Now, we have a simple linear equation. To find the value of $$x$$, divide both sides of the equation by 9.

$$x = \frac{9}{9}$$

**step5 Simplify the fraction**

Finally, simplify the resulting fraction to its simplest form. A number divided by itself is 1.

$$x = 1$$

Alternative answer

Answer: 1 Explain
This is a question about how to turn a special repeating decimal into a fraction (or a whole number in this case)! . The solving step is:

Hey everyone! This one looks a little tricky because it's a never-ending decimal, but it's actually super cool and simpler than you might think!

1. First, let's think about a repeating decimal we all know: $0.3333\ldots$ Do you remember what fraction that is? That's right, it's $1/3$.

2. Now, what happens if we multiply $1/3$ by 3? If you have one-third of a pizza and you get three times that amount, you get a whole pizza! So, $1/3 \times 3 = 1$.

3. What if we multiply the decimal $0.3333\ldots$ by 3?
$0.3333\ldots$
$\times 3$
---------------
$0.9999\ldots$

4. So, we found that multiplying $1/3$ by 3 gives us 1, and multiplying $0.3333\ldots$ by 3 gives us $0.9999\ldots$. Since $1/3$ and $0.3333\ldots$ are the same thing, then $0.9999\ldots$ must be the same thing as 1! They are exactly equal.
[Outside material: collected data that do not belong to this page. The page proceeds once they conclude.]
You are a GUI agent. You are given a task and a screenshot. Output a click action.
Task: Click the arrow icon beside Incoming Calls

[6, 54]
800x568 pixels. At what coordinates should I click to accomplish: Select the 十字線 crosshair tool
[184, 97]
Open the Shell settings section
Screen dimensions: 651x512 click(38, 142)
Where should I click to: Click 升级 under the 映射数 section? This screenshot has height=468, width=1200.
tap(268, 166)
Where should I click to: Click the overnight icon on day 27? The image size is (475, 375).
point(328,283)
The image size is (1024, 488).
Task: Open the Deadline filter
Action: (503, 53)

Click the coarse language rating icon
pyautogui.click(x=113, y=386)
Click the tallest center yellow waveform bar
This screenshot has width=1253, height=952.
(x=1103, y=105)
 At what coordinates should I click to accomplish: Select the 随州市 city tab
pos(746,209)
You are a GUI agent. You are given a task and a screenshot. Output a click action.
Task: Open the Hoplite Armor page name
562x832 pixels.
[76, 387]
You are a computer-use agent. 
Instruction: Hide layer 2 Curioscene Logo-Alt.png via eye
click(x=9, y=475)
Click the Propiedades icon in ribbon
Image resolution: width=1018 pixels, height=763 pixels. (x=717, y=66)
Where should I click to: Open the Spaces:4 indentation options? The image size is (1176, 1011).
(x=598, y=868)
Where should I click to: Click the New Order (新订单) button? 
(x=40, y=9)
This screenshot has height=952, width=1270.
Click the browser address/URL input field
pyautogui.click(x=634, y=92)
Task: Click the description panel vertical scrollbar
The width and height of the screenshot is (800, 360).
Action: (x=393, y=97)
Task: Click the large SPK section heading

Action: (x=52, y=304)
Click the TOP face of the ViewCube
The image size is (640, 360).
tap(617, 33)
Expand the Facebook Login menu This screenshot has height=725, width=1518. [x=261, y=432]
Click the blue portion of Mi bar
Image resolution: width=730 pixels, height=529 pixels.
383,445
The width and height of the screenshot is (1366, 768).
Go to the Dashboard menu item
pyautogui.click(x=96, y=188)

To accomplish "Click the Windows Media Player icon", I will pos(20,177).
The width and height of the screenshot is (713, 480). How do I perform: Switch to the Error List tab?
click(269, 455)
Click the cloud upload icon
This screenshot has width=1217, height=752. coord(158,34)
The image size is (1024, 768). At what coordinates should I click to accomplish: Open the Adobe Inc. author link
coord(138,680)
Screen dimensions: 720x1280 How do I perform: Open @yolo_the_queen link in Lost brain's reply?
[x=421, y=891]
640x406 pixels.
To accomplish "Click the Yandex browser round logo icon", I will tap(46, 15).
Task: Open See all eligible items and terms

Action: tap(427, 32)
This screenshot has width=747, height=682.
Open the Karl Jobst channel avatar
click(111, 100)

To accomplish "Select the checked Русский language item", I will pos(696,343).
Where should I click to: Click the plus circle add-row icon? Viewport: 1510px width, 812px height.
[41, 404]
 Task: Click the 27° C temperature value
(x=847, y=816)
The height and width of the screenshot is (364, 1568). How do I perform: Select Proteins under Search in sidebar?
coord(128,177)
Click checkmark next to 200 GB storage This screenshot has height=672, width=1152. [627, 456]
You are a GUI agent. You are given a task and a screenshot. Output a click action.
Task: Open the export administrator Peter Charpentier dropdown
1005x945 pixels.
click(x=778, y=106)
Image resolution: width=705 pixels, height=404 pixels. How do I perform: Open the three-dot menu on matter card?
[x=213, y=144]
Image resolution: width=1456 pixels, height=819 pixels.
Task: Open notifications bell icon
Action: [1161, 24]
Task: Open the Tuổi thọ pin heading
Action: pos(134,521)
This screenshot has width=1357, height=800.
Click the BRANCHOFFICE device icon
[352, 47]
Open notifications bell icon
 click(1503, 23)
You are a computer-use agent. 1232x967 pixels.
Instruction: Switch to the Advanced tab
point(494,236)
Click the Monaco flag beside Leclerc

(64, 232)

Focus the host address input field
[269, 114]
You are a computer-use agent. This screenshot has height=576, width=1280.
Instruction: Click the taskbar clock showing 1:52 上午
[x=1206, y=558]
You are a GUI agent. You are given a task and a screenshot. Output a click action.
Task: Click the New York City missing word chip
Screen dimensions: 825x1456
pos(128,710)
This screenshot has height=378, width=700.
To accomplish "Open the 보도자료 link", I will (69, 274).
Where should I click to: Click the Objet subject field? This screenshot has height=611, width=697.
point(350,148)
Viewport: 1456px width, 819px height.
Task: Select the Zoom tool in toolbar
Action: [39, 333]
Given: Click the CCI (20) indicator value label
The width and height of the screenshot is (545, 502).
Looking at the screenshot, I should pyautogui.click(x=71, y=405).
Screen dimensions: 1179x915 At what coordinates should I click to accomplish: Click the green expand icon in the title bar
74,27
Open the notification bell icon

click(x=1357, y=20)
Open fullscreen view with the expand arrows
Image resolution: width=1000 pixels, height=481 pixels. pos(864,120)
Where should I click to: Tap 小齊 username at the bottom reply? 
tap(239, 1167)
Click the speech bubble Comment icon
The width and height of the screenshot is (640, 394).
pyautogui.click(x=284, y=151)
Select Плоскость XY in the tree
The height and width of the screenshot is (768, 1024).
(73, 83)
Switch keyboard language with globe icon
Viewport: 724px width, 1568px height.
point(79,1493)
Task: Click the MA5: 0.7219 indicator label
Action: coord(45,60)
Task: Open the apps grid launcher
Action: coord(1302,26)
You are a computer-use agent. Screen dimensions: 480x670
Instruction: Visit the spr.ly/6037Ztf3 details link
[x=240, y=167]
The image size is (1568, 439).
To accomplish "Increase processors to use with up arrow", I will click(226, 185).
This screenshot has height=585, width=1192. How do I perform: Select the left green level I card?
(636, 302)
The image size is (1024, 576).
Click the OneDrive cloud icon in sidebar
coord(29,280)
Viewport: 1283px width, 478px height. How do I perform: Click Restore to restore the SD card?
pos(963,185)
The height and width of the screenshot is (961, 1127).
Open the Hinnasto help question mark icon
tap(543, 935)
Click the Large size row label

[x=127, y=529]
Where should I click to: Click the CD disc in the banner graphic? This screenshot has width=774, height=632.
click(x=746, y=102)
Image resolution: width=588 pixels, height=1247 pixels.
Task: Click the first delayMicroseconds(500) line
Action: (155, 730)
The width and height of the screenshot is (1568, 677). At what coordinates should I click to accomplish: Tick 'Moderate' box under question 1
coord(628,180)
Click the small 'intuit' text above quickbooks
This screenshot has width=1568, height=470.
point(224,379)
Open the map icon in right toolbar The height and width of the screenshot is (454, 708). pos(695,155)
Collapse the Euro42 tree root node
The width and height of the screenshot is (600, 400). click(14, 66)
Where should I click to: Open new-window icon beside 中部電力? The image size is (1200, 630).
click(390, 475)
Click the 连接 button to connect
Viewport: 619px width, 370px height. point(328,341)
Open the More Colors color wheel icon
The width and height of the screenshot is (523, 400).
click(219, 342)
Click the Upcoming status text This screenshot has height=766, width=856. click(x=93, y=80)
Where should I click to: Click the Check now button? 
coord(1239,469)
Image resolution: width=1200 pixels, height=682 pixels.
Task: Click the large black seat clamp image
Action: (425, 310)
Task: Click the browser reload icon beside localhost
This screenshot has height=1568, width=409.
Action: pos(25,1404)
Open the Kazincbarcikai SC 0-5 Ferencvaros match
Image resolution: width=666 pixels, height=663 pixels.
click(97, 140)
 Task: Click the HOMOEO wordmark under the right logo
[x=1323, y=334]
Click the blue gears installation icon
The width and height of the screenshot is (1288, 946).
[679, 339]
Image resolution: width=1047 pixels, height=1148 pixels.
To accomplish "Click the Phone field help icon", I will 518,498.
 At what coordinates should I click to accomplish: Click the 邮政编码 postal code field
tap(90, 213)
How neat is that?!

Alternative answer

Answer: 1 Explain
This is a question about how to turn a repeating decimal into a fraction, especially by using what we already know about other fractions . The solving step is:

Hey everyone! This one looks tricky with all those nines, but it's actually super cool!

First, think about a fraction we all know really well, like one-third.
* We know that if you divide 1 by 3, you get $0.3333\ldots$ (it keeps going forever!). So, $1/3 = 0.3333\ldots$

Now, let's look at our problem, $0.9999\ldots$.
* Notice anything about $0.9999\ldots$ and $0.3333\ldots$? It looks like $0.9999\ldots$ is three times bigger than $0.3333\ldots$, right?
* Let's check: $0.3333\ldots \times 3 = 0.9999\ldots$.

Since $0.3333\ldots$ is the same as $1/3$, we can just multiply $1/3$ by 3!
* $1/3 \times 3 = 3/3 = 1$.

So, $0.9999\ldots$ is really just another way of writing the number 1! It's pretty neat how decimals can hide familiar numbers.

Alternative answer

Answer: 1 Explain
This is a question about <converting a repeating decimal into a fraction>. The solving step is:

Hey everyone! This one's a cool trick!

So, we have the number $0.9999 \ldots$ It keeps going with nines forever!

Do you remember what $1$ divided by $3$ is? We learned that $1 \div 3$ equals $0.3333 \ldots$ (with the threes going on forever).
So, we know that:
$1/3 = 0.3333 \ldots$

Now, what if we take that $0.3333 \ldots$ and multiply it by $3$?
If we multiply $0.3333 \ldots$ by $3$, it's like multiplying each '3' by '3', so we get $0.9999 \ldots$.

And if $1/3 = 0.3333 \ldots$, then we can multiply *both sides* by $3$:
$3 \times (1/3) = 3 \times (0.3333 \ldots)$

On the left side, $3 \times (1/3)$ is just $1$.
On the right side, $3 \times (0.3333 \ldots)$ is $0.9999 \ldots$.

So, we found out that $1 = 0.9999 \ldots$! They are actually the same number! Pretty neat, right?